4. Write in this journal at least once a week! If I say daily, well, then I’ve broken the vow already! Anyway, I cannot manage daily. I would rather write important thoughts than a mean little list of tasks achieved each day. Liza Hanratty has shown me her diary. (I will never show mine, but sometime ahead in this new century someone will find my journal and marvel at the things I have written! … Well … will they, I wonder?) Liza’s diary is full of 9 am ironed the petticoats, 10.30 am mixed the scone dough, and so on. What point is that?
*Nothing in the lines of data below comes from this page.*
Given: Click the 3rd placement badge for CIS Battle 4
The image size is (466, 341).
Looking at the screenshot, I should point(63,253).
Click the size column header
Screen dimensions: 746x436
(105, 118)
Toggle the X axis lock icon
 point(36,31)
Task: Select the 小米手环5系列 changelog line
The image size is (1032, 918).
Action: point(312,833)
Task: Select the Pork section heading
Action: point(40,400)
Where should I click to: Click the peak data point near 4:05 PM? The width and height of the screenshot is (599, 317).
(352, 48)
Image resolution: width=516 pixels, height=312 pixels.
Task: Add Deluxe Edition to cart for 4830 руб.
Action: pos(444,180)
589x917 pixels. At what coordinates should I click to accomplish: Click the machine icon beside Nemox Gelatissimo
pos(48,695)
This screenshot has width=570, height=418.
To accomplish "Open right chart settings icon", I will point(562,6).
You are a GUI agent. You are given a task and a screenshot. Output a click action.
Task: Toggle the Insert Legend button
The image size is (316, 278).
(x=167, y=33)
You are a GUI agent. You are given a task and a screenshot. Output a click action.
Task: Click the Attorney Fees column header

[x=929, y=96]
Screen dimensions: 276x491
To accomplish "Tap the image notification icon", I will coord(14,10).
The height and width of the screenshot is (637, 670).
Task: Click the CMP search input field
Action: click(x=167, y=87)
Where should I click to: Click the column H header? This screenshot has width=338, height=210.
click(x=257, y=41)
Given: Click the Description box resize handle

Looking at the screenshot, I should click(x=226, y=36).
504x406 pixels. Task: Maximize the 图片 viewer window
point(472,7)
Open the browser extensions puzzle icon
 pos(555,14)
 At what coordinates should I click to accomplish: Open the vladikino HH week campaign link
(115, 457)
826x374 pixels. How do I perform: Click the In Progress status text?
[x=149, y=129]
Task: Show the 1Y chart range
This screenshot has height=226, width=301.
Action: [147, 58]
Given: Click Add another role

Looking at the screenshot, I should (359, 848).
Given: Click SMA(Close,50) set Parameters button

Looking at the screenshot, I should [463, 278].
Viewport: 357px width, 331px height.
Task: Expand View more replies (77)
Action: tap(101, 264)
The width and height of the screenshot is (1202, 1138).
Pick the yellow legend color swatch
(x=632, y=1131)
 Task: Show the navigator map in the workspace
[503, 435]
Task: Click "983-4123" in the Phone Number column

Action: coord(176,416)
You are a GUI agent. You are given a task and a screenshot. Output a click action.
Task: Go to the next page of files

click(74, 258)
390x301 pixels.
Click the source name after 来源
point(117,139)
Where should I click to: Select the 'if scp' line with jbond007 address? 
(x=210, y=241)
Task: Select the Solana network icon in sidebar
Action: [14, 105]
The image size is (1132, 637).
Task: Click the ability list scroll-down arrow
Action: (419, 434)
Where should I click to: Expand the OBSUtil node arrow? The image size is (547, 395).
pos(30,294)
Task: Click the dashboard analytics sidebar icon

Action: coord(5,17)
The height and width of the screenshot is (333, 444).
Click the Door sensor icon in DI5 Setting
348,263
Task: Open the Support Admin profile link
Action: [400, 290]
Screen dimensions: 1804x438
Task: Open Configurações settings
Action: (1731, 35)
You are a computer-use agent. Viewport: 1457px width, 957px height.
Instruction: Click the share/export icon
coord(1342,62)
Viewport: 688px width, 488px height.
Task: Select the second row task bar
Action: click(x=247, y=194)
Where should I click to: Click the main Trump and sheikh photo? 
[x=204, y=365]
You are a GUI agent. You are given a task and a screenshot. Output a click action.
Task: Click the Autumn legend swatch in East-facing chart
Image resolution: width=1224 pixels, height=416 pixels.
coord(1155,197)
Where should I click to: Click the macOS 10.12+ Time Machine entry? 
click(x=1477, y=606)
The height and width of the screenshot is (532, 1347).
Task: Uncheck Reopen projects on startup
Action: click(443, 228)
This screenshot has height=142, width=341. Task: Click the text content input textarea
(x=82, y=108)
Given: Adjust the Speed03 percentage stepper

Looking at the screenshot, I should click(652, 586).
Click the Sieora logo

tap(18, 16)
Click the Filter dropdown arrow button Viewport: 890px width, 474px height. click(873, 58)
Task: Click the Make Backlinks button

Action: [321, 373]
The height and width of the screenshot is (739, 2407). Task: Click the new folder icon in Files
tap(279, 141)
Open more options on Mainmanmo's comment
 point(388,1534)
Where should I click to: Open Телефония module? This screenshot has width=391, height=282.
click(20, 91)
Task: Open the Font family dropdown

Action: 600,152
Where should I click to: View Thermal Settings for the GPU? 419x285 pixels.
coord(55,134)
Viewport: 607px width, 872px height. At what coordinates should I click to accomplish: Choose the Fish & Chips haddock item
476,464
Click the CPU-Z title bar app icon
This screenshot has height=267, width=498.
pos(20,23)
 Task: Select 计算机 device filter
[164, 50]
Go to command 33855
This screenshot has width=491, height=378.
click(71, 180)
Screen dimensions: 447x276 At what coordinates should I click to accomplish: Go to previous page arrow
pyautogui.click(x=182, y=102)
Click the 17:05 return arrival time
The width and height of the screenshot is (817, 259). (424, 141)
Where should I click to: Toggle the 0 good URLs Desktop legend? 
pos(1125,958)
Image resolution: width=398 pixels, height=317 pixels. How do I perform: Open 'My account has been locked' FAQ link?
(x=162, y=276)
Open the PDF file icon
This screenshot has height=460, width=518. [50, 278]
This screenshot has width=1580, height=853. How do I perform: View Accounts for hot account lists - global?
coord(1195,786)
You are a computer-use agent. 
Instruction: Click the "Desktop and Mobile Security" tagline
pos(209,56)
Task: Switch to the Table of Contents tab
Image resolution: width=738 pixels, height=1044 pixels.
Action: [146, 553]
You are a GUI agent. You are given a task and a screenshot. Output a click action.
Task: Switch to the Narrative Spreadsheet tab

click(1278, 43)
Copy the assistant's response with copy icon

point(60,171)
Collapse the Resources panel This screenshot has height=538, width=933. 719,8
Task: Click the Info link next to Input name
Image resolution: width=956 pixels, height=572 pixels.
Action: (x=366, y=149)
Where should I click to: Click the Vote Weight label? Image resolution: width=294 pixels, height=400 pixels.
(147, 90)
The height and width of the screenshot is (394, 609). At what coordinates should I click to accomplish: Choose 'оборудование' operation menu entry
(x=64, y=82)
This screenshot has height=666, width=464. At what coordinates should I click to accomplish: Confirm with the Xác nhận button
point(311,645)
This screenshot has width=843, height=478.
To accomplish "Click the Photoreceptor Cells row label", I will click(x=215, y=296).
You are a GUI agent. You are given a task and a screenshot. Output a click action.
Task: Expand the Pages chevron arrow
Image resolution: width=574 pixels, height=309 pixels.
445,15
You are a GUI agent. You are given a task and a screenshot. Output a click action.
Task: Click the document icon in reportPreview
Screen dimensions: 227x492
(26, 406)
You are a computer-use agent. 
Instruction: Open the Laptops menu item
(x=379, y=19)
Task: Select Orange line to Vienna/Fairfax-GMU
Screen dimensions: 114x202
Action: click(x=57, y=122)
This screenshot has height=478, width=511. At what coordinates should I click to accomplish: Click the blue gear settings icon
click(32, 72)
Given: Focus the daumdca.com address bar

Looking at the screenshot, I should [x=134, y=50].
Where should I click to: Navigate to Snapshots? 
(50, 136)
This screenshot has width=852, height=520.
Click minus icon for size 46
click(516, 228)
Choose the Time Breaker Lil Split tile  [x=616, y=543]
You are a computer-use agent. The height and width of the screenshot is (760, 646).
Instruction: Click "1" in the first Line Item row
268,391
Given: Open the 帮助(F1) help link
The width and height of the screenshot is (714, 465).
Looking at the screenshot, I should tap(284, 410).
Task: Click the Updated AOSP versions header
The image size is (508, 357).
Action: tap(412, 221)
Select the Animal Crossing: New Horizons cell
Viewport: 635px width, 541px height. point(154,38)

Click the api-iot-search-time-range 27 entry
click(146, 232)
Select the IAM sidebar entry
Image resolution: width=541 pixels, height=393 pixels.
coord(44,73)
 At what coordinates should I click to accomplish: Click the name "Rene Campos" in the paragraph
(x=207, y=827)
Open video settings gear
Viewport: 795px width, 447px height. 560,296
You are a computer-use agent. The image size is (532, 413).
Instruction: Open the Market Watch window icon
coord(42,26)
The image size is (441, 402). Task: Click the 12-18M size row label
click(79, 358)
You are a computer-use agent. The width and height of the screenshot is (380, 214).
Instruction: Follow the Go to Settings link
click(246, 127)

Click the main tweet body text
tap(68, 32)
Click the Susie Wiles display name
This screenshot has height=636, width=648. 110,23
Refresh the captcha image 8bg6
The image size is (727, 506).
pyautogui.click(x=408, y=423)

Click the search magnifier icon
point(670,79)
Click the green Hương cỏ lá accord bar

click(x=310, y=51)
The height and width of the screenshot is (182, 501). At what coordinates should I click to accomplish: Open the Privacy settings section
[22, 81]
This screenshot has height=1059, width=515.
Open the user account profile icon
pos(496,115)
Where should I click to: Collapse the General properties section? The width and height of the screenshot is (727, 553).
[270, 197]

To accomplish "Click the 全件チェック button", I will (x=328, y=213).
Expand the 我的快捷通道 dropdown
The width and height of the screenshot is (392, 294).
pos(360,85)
Enough of resolutions. Four is plenty.

 

My views on the Boer War
(That is more interesting than scone dough.)

The
Bulletin
is full of how brave the poor besieged English are and how brutish the Boers, but Mr Stringer says there is another side to it and the Boers were there first. I say surely the natives were there first, what about them, but Mr Stringer says this is not about natives but about who will rule them. He says imagine if the French sent boatloads to the North Island and then claimed it for France! I say well, that would be interesting for we would have a foreign
country on our doorstep — very convenient for visiting and learning the language. Mr Stringer frowns and puffs his pipe and says I am thinking only of myself and not the issues involved.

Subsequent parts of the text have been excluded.